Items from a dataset
-----

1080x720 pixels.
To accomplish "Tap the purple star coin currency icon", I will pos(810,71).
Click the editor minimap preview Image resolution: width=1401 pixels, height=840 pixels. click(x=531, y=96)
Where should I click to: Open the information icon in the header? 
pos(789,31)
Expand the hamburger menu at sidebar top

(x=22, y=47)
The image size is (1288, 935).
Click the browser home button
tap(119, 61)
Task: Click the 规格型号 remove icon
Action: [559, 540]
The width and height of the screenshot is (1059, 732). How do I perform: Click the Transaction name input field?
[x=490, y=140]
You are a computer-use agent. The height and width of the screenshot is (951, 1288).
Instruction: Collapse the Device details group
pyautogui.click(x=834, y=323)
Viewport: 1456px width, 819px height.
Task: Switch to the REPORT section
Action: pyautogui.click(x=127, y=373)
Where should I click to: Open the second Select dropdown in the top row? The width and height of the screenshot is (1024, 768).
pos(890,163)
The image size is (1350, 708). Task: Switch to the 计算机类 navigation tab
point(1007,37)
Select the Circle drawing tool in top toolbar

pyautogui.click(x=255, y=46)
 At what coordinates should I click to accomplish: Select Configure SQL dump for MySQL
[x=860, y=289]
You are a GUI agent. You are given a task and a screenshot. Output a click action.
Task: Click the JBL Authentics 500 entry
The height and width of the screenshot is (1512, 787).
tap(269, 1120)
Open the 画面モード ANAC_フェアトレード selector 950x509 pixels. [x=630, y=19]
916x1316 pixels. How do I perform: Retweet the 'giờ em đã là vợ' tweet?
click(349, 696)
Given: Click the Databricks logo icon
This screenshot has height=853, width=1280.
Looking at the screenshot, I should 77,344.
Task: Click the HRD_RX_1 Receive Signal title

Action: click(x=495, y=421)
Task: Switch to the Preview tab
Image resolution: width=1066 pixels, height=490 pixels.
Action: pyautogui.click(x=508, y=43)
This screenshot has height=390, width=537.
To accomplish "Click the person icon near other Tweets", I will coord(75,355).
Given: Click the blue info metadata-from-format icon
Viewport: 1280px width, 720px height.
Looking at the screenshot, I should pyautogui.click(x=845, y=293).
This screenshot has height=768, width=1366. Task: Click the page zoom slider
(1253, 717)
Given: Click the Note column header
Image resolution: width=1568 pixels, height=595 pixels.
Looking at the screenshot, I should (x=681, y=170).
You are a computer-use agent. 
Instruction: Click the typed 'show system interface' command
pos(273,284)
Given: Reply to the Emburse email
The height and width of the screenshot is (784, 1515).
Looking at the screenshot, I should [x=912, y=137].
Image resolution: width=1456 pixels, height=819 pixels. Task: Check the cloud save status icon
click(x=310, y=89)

-----

What you have to do: Update the listing above by replacing "Image resolution" with "Screen resolution" everywhere it occurs, leaving everything else unchanged.

Output for this exercise:
1080x720 pixels.
To accomplish "Tap the purple star coin currency icon", I will pos(810,71).
Click the editor minimap preview Screen resolution: width=1401 pixels, height=840 pixels. click(x=531, y=96)
Where should I click to: Open the information icon in the header? 
pos(789,31)
Expand the hamburger menu at sidebar top

(x=22, y=47)
The image size is (1288, 935).
Click the browser home button
tap(119, 61)
Task: Click the 规格型号 remove icon
Action: [559, 540]
The width and height of the screenshot is (1059, 732). How do I perform: Click the Transaction name input field?
[x=490, y=140]
You are a computer-use agent. The height and width of the screenshot is (951, 1288).
Instruction: Collapse the Device details group
pyautogui.click(x=834, y=323)
Viewport: 1456px width, 819px height.
Task: Switch to the REPORT section
Action: pyautogui.click(x=127, y=373)
Where should I click to: Open the second Select dropdown in the top row? The width and height of the screenshot is (1024, 768).
pos(890,163)
The image size is (1350, 708). Task: Switch to the 计算机类 navigation tab
point(1007,37)
Select the Circle drawing tool in top toolbar

pyautogui.click(x=255, y=46)
 At what coordinates should I click to accomplish: Select Configure SQL dump for MySQL
[x=860, y=289]
You are a GUI agent. You are given a task and a screenshot. Output a click action.
Task: Click the JBL Authentics 500 entry
The height and width of the screenshot is (1512, 787).
tap(269, 1120)
Open the 画面モード ANAC_フェアトレード selector 950x509 pixels. [x=630, y=19]
916x1316 pixels. How do I perform: Retweet the 'giờ em đã là vợ' tweet?
click(349, 696)
Given: Click the Databricks logo icon
This screenshot has height=853, width=1280.
Looking at the screenshot, I should 77,344.
Task: Click the HRD_RX_1 Receive Signal title

Action: click(x=495, y=421)
Task: Switch to the Preview tab
Screen resolution: width=1066 pixels, height=490 pixels.
Action: pyautogui.click(x=508, y=43)
This screenshot has height=390, width=537.
To accomplish "Click the person icon near other Tweets", I will coord(75,355).
Given: Click the blue info metadata-from-format icon
Viewport: 1280px width, 720px height.
Looking at the screenshot, I should pyautogui.click(x=845, y=293).
This screenshot has height=768, width=1366. Task: Click the page zoom slider
(1253, 717)
Given: Click the Note column header
Screen resolution: width=1568 pixels, height=595 pixels.
Looking at the screenshot, I should (x=681, y=170).
You are a computer-use agent. 
Instruction: Click the typed 'show system interface' command
pos(273,284)
Given: Reply to the Emburse email
The height and width of the screenshot is (784, 1515).
Looking at the screenshot, I should [x=912, y=137].
Screen resolution: width=1456 pixels, height=819 pixels. Task: Check the cloud save status icon
click(x=310, y=89)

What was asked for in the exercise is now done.